Apache Kafka Client Libraries

Learn about the popular clients available for Kafka.

Kafka client libraries

The Kafka API is based on a TCP-based binary protocol that defines all client interactions in the form of request-response messages. Instead of client applications directly using this protocol, Kafka provides client libraries in multiple programming languages that abstract away the protocol details and provide a high-level API for interacting with the Kafka cluster. These are made available in the form of the Producer, Consumer, and Admin APIs. The Producer and Consumer APIs allow client applications to write and read data from Kafka topics, respectively, while the Admin API allows client applications to manage topics, brokers, and other Kafka cluster resources.

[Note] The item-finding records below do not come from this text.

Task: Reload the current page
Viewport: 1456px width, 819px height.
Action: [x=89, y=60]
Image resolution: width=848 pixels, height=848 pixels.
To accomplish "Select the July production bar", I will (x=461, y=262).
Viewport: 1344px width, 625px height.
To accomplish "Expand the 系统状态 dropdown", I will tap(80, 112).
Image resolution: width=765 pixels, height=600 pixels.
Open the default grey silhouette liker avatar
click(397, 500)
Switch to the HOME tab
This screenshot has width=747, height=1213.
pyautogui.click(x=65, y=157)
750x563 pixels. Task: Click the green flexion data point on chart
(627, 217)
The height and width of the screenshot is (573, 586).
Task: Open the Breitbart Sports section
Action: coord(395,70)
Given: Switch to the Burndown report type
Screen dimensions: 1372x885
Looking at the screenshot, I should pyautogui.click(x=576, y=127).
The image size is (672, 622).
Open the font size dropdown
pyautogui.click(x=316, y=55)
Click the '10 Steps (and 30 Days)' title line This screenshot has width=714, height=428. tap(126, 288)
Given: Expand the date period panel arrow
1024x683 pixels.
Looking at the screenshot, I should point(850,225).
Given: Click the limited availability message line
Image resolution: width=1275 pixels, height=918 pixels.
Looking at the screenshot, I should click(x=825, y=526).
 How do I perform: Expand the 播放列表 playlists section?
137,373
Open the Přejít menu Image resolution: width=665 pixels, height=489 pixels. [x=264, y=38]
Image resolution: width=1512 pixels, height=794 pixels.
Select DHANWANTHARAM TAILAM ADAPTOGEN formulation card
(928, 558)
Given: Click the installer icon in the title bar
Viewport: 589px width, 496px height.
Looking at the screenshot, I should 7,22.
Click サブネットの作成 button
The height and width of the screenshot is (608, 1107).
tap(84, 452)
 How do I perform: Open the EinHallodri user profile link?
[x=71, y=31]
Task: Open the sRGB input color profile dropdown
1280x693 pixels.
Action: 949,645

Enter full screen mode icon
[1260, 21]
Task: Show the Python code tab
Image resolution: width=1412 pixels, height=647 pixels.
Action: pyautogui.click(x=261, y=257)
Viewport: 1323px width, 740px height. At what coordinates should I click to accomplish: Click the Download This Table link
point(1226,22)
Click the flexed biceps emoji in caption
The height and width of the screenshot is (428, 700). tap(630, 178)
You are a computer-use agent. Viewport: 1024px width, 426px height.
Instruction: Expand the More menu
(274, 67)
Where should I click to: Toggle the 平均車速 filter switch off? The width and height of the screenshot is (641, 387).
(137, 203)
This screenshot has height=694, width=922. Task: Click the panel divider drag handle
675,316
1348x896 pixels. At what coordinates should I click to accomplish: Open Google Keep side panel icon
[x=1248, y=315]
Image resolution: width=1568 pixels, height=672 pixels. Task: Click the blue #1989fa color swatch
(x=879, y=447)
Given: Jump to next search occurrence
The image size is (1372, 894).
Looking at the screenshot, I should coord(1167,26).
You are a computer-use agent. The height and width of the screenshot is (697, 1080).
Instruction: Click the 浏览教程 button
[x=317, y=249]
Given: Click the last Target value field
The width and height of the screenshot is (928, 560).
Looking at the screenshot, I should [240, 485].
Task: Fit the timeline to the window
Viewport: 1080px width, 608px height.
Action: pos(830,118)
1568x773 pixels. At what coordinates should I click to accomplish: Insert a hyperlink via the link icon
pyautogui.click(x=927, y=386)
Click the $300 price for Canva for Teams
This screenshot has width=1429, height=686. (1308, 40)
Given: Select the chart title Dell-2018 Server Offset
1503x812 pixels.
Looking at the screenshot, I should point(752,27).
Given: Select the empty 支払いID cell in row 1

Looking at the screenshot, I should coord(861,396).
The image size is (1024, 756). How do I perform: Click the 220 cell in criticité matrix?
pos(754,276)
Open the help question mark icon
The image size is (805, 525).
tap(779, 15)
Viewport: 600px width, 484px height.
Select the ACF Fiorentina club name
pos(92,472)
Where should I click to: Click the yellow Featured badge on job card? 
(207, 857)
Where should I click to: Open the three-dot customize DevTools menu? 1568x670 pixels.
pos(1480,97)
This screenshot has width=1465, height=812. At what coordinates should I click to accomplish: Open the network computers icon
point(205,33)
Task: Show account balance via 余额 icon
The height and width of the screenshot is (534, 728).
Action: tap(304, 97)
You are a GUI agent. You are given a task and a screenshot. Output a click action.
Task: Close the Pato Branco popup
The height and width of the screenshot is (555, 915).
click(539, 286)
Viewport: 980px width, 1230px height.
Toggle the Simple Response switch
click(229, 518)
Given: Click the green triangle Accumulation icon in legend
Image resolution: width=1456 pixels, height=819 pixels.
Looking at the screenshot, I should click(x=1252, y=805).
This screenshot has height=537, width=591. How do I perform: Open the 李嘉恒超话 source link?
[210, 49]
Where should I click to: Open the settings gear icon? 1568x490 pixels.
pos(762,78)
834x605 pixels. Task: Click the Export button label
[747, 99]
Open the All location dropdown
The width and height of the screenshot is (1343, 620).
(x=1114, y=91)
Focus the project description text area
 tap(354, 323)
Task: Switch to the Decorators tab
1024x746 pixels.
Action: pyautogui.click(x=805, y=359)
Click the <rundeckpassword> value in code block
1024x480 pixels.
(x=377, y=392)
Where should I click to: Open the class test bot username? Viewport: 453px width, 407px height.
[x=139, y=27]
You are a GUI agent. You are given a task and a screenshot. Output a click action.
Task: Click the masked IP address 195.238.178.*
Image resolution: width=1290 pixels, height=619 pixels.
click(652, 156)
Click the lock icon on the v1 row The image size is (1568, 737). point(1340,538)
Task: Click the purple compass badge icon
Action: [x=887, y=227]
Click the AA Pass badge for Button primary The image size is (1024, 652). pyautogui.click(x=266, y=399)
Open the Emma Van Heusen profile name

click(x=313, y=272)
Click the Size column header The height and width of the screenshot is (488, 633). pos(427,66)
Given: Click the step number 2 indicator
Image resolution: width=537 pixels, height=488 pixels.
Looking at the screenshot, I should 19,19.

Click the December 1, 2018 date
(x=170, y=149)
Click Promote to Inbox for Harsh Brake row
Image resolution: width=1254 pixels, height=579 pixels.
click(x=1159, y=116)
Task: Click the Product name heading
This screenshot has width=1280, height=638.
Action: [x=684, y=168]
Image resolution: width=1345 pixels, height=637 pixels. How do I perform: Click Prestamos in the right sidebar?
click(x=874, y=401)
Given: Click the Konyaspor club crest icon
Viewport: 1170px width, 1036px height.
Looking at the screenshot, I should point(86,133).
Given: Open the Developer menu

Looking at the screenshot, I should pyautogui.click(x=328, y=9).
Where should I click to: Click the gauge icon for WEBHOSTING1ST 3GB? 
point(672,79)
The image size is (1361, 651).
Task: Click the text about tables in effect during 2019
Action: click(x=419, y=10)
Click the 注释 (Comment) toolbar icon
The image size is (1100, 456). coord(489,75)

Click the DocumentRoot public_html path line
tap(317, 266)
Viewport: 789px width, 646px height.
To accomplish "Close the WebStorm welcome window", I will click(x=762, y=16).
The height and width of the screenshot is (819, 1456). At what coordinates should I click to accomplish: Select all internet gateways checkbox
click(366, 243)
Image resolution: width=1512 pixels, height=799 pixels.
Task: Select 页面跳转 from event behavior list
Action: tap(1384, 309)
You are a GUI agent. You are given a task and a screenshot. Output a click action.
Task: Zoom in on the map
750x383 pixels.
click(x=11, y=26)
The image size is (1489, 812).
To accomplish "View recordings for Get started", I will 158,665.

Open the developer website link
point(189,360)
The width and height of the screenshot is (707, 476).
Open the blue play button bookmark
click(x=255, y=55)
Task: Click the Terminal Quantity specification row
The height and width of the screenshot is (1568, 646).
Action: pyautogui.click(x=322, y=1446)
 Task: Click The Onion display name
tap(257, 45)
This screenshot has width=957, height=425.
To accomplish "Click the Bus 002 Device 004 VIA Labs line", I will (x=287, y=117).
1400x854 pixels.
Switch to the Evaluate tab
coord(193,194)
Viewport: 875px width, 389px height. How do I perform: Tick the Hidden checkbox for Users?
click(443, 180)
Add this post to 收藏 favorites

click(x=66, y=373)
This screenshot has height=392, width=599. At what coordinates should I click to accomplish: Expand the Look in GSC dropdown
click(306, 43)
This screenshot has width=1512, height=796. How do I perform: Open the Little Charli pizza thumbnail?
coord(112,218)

These client libraries are part of the core Kafka project and are available in multiple programming languages. Some of the most popular ones are for C/C++, Java, Python, Go, Node.js, and .NET.

Press + to interact
Apache Kafka client library ecosystem
Apache Kafka client library ecosystem

C/C++ client

librdkafka is a C/C++ client library for Kafka. This client is quite important because other client libraries, such as .NET, Go, Python, etc., use librdkafka. Since these libraries are wrappers around librdkafka, they benefit from its performance and stability. Any changes to the protocol or Kafka cluster are implemented in librdkafka and then ported to all the clients that use it.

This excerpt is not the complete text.